Der Weg zum zugelassenen Medizinprodukt kostet nicht nur Nerven und Zeit, sondern auch Geld. Anfragen von Investoren gibt es immer wieder, doch die verfolgten bislang alle eine Exit-Strategie. „Das wollen wir nicht“, stellt Anna Gutmann mit energischer Stimme klar. „Wir suchen Leute, die an einem langfristigen Engagement interessiert sind.“ Vorerst haben sie sich entschieden, die Fäden selbst in der Hand zu behalten und deshalb eine Crowdfunding-Aktion initiiert. Mindestens 20.000 Euro soll die Kampagne einspielen. Ein Teil davon wird in Modifikationen an Steuerungsgerät und Software fließen. Außerdem sollen die Haltbarkeit verbessert und die Defektanfälligkeit verringert werden. Vor allem die Kabelverbindungen sorgen immer wieder für Probleme und Ausfälle.

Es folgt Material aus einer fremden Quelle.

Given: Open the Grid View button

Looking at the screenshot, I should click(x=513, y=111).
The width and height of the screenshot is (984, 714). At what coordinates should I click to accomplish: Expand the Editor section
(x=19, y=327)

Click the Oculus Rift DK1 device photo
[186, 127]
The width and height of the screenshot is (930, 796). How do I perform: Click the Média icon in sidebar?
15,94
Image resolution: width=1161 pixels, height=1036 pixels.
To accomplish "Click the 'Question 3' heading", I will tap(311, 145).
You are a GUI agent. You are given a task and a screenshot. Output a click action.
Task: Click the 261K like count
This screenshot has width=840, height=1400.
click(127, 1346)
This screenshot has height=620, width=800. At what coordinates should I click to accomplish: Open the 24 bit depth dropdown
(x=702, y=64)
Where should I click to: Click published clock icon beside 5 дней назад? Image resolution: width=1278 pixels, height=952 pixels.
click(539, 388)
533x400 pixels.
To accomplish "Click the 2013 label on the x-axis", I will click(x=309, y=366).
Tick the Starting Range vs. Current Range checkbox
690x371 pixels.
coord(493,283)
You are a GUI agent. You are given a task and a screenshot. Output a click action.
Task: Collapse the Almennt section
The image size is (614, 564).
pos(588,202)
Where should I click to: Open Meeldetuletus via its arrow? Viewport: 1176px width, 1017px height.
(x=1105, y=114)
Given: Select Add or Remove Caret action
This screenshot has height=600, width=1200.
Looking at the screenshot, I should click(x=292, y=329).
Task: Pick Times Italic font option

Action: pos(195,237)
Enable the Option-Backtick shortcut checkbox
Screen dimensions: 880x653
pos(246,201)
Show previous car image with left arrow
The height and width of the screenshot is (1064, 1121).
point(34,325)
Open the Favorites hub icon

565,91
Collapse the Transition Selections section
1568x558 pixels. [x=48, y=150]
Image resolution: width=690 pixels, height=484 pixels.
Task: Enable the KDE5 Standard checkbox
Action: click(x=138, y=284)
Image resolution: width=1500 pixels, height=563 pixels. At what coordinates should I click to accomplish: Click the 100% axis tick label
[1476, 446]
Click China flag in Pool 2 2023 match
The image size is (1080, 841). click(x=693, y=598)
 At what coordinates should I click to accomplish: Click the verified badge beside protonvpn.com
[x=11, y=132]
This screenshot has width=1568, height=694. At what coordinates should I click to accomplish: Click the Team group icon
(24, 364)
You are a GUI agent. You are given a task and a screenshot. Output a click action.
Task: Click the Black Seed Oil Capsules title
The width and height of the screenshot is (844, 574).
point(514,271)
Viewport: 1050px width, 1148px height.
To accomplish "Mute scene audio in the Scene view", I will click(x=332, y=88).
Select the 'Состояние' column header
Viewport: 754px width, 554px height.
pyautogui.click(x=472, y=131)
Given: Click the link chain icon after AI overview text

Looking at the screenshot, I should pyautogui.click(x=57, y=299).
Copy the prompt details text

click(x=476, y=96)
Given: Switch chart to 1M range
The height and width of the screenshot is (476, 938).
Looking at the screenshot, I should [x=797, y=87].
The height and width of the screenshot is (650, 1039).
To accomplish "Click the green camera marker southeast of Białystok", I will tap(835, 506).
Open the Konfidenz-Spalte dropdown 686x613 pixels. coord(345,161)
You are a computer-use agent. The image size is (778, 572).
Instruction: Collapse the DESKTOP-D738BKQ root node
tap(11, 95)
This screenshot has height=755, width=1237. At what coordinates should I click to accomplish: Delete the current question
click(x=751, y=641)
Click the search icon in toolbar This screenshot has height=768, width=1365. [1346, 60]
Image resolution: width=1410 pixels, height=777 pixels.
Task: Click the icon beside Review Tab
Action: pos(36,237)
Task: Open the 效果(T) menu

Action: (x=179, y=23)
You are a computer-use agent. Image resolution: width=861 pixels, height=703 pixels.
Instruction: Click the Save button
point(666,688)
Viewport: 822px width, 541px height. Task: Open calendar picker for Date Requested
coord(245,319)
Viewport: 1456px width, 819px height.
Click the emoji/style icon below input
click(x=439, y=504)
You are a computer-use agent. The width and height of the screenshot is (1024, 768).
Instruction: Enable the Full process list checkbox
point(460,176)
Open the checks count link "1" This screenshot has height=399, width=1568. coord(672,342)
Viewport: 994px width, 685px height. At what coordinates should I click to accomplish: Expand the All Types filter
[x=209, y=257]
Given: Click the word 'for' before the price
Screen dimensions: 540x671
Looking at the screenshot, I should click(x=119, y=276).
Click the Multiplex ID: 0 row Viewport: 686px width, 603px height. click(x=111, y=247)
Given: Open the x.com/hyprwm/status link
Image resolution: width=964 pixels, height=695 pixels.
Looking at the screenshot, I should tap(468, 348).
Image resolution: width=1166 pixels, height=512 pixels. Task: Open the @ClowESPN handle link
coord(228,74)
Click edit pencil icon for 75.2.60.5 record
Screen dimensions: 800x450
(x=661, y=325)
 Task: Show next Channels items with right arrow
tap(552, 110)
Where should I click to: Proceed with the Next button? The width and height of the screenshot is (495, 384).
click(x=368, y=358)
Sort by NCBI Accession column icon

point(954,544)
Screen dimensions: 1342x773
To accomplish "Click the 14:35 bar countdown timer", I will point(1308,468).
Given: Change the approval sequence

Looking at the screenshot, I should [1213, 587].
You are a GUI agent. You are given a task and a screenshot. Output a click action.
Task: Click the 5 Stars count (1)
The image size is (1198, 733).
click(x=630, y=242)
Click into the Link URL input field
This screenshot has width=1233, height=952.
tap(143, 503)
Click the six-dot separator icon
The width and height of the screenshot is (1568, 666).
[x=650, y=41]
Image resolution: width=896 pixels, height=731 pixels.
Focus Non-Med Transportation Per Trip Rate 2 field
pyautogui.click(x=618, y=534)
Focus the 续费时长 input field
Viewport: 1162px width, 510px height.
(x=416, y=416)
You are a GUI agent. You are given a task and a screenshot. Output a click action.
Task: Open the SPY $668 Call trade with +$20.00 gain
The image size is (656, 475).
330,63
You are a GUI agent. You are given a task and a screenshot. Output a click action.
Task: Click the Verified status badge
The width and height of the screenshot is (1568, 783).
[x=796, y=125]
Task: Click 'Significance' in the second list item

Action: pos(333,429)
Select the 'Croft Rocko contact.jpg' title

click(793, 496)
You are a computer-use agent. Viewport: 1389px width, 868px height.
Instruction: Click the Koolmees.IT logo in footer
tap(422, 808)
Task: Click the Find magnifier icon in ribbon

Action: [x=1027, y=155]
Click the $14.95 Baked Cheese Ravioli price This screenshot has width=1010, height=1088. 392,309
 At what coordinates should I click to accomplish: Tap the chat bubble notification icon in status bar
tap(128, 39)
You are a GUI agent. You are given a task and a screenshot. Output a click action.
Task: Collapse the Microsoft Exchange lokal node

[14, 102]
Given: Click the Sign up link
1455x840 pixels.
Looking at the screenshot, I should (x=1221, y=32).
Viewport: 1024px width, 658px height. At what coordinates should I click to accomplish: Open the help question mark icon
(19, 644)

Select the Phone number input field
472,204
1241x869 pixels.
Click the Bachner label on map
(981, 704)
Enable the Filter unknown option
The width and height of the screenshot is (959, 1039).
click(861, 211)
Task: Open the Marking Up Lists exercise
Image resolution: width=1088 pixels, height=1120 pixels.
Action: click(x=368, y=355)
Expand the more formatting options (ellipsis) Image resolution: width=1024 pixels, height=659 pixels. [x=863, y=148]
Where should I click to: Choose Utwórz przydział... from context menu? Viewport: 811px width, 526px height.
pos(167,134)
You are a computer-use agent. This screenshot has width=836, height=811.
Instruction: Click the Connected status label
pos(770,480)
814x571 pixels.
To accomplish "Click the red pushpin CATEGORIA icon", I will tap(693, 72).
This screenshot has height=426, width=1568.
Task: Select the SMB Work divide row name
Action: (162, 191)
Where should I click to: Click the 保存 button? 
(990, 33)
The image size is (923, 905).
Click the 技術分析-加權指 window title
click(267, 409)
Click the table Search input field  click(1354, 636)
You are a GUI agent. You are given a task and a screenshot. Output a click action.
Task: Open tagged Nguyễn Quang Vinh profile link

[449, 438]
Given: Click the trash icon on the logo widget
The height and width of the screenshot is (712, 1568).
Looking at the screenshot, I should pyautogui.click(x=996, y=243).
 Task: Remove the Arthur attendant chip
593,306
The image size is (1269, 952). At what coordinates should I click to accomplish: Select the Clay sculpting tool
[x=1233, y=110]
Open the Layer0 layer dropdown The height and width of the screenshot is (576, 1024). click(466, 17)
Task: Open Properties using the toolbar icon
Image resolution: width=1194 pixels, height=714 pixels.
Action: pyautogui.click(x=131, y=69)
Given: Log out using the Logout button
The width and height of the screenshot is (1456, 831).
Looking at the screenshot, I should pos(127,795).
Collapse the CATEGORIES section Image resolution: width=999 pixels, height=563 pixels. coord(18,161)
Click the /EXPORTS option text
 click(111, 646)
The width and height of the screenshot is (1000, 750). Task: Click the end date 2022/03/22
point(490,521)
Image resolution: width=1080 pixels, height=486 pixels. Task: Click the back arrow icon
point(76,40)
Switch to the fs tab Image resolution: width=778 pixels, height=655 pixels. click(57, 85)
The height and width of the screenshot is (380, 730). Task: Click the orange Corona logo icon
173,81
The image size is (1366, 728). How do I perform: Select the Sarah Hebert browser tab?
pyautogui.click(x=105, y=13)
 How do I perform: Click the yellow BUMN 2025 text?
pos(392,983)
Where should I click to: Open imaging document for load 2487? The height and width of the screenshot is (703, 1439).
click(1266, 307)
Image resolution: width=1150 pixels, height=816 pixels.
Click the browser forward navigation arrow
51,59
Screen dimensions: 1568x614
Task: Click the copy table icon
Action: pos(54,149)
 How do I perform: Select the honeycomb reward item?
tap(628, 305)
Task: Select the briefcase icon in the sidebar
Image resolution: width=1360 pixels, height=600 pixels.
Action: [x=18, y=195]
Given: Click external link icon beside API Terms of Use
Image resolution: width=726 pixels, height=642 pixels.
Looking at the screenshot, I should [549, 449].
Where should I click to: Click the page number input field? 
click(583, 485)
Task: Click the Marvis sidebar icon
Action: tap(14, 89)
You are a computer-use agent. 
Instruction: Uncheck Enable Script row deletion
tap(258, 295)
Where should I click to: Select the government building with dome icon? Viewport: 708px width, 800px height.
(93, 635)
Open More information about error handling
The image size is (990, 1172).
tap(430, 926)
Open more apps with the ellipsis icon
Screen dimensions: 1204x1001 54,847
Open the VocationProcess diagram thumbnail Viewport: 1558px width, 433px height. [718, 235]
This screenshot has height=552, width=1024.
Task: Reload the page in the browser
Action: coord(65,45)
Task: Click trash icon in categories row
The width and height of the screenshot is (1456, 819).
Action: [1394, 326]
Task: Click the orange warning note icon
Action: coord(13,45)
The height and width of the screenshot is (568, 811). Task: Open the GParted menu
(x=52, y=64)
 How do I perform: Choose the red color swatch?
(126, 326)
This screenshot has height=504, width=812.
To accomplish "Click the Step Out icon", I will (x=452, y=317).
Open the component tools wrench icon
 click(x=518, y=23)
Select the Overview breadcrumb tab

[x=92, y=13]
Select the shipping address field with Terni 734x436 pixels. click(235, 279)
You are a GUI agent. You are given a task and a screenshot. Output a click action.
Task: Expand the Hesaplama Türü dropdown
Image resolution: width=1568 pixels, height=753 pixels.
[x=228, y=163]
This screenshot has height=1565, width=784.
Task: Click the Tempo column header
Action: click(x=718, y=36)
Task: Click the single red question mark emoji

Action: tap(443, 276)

Frei und selbstständig dank ReMoD
Dindia Gutmann kommt mittlerweile auch ein paar Tage ohne die Weste klar. Trägt sie ReMoD länger nicht, verschlechtert sich ihre Bewegungsfähigkeit allerdings wieder, und sie bekommt Rückenschmerzen. „Es ist ein Trainingsgerät, das nur etwas bringt, wenn man es regelmäßig benutzt“, weiß die Jungunternehmerin. „Und je öfter man es benutzt, desto mehr bringt es.“
Was die innovative Idee der Mutter ihr gebracht hat, fasst Dindia Gutmann mit zwei Worten zusammen: Selbständigkeit und Freiheit. Früher fuhr sie maximal eine Woche alleine weg, länger wollte und konnte sie auf das Übungsprogramm mit „Aufpasser Anna“ nicht verzichten. Seit Dindia ReMoD hat, verbrachte sie ein Jahr zum Studium in Lissabon, ein weiteres in Amsterdam und reiste drei Monate zu ihrem Vater nach Israel. „Das Gerät ermöglicht es mir, ein ganz normales Leben zu führen“, sagt sie.
Auf die Frage, wann auch andere Menschen mit einer Hemiparese vom Remember Motion Device profitieren werden, hebt Anna Gutmann die Schultern. Statt in die Zukunft zu denken, handle sie lieber im jetzt – da wäre sie immer noch ganz Künstlerin, sagt die 67-Jährige mit ihrem charmanten Lächeln. „Wir gehen Schritt für Schritt weiter.“ Getreu dem Unternehmensmotto: Walking towards a better future.